DIRECTIONS FOR THIS TASK: Your answer must consist of exactly the lines below, starting with the line with "815x461 pixels." and going on through the line with "Given: Go to next month with down chevron", and nothing else.

DATA TO PROCESS:

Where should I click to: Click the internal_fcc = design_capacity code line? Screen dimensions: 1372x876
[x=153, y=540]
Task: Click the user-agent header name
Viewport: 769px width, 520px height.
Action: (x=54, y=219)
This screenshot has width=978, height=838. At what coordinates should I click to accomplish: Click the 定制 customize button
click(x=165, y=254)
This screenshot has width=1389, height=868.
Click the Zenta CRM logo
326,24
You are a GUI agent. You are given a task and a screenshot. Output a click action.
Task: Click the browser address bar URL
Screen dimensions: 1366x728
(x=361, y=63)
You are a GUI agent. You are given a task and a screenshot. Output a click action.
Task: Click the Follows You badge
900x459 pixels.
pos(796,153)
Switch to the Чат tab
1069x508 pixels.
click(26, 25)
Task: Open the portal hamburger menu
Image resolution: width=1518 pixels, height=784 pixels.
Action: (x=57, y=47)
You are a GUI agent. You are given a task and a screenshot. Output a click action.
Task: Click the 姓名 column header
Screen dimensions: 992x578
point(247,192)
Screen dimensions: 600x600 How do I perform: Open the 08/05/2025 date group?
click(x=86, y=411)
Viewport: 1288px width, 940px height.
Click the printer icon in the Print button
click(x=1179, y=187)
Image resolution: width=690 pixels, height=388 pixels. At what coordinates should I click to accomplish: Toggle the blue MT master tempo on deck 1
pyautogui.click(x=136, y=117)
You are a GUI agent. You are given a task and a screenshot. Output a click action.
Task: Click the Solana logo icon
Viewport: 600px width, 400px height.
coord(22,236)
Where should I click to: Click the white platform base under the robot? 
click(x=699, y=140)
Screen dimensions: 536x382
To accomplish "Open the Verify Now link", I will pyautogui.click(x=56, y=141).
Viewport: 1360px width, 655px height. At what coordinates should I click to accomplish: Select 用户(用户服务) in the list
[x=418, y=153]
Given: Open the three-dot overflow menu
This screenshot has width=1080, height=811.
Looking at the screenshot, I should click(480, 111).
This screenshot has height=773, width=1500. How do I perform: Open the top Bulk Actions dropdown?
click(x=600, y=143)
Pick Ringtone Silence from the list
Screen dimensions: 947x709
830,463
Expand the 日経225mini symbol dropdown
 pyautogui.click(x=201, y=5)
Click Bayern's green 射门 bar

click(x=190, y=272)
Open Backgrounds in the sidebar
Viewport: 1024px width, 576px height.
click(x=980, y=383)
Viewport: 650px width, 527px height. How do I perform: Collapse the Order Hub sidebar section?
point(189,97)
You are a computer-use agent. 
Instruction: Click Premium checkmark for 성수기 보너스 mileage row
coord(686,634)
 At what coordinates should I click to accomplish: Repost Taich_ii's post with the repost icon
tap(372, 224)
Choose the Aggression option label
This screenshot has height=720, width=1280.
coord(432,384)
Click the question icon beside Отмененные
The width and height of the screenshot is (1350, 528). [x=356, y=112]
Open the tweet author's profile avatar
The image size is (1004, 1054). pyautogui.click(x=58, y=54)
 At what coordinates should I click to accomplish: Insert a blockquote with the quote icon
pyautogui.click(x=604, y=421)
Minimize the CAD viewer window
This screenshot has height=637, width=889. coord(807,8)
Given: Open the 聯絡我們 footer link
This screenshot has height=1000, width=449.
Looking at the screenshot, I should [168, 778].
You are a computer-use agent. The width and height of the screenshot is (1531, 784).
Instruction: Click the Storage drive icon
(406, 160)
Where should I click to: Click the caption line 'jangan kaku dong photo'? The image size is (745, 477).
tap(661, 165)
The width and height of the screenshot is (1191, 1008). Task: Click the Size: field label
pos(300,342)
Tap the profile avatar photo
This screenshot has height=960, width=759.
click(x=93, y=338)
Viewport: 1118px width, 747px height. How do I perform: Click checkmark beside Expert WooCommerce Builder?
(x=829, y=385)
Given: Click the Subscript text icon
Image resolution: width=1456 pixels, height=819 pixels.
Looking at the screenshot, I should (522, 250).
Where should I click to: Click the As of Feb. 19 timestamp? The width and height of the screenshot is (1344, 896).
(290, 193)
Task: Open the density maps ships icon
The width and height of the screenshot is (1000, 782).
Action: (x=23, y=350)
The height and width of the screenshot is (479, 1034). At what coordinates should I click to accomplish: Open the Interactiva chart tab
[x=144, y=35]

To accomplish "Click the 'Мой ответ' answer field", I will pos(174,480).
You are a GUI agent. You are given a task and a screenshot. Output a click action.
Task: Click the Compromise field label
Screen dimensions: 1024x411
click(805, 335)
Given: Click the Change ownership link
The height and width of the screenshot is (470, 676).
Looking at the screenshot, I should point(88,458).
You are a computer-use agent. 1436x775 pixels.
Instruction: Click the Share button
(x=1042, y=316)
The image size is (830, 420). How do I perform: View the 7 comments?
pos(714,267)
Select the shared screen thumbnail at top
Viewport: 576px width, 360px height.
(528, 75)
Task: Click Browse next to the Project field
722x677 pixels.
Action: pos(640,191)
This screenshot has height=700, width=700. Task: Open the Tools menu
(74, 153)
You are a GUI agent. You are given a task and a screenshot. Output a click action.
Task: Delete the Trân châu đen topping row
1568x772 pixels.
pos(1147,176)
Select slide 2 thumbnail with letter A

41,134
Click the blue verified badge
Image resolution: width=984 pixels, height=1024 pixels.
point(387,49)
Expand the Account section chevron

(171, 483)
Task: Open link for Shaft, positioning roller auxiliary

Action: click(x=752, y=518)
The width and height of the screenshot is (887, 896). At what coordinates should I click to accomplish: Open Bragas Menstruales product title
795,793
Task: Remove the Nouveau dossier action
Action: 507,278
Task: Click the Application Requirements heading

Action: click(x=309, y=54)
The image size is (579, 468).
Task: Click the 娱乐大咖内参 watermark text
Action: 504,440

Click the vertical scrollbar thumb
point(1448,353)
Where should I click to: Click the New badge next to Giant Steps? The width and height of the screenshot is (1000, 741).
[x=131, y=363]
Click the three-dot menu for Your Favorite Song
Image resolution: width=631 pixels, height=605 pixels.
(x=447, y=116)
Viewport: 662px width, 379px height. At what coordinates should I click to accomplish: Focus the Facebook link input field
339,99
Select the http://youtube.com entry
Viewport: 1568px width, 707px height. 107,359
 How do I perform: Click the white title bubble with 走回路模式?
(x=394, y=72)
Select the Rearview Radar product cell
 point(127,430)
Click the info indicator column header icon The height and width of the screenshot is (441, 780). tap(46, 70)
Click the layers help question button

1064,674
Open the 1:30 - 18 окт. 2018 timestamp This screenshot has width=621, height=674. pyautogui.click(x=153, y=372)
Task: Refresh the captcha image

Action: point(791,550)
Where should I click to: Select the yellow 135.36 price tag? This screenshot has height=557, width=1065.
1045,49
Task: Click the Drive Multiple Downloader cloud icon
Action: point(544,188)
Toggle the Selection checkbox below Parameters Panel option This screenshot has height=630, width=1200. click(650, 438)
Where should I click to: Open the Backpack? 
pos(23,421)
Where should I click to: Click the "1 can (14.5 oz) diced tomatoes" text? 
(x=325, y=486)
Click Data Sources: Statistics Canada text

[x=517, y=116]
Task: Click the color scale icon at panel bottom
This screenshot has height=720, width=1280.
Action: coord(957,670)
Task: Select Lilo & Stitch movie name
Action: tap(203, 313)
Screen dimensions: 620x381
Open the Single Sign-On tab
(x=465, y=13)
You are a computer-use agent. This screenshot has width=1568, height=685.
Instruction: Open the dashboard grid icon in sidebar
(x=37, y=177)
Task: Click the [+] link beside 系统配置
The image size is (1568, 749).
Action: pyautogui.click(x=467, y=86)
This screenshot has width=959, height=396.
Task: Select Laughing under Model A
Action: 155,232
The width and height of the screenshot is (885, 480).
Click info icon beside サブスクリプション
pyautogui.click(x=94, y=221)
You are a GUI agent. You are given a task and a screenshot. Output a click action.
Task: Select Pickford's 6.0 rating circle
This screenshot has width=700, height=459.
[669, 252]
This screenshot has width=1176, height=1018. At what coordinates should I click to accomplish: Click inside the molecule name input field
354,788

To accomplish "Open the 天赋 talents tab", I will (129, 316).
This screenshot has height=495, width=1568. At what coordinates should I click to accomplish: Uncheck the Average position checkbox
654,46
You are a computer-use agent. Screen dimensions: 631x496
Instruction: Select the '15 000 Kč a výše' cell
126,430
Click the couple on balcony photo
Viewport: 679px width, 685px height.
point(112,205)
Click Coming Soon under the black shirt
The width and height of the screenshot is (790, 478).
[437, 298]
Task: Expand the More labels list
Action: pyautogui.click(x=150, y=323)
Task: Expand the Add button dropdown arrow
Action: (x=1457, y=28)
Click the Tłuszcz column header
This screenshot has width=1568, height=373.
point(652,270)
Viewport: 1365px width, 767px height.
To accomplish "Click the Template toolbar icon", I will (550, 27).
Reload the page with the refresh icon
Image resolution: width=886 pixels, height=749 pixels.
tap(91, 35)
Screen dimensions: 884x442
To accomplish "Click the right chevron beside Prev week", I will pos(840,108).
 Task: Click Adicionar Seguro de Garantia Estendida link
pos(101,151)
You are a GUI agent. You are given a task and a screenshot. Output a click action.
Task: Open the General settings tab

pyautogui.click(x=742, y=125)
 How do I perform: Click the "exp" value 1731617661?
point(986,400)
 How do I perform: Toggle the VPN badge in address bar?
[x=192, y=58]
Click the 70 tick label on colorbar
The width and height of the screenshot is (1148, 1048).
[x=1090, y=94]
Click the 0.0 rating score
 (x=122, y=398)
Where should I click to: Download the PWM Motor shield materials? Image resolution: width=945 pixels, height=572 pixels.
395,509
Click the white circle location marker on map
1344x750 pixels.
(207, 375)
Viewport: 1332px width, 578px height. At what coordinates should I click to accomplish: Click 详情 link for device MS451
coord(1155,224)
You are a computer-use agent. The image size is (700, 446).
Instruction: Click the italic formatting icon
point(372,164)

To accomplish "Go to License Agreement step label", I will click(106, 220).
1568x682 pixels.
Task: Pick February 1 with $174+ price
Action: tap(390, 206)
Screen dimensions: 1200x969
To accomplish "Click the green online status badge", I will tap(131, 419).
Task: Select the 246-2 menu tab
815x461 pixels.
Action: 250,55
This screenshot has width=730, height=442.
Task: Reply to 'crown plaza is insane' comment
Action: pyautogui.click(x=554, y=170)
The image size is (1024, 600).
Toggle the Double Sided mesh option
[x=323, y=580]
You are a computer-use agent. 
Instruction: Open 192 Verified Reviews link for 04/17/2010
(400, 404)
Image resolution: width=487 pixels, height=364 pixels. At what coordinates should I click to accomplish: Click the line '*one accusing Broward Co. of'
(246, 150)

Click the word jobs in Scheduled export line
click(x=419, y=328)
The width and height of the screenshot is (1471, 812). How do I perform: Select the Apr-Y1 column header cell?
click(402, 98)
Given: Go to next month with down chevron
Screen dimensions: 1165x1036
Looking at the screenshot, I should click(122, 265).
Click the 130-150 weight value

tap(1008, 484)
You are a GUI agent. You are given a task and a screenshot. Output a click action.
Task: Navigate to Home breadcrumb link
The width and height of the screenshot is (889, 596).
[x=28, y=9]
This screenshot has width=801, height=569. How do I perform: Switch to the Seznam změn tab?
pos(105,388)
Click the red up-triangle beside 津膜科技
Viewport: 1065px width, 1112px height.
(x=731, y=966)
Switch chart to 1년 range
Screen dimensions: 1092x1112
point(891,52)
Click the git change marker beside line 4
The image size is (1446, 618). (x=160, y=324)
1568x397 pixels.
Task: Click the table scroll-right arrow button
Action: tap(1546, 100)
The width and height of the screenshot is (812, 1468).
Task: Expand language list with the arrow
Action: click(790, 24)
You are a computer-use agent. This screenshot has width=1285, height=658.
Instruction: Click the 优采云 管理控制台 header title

TASK RESPONSE:
815x461 pixels.
Action: 250,55
This screenshot has width=730, height=442.
Task: Reply to 'crown plaza is insane' comment
Action: pyautogui.click(x=554, y=170)
The image size is (1024, 600).
Toggle the Double Sided mesh option
[x=323, y=580]
You are a computer-use agent. 
Instruction: Open 192 Verified Reviews link for 04/17/2010
(400, 404)
Image resolution: width=487 pixels, height=364 pixels. At what coordinates should I click to accomplish: Click the line '*one accusing Broward Co. of'
(246, 150)

Click the word jobs in Scheduled export line
click(x=419, y=328)
The width and height of the screenshot is (1471, 812). How do I perform: Select the Apr-Y1 column header cell?
click(402, 98)
Given: Go to next month with down chevron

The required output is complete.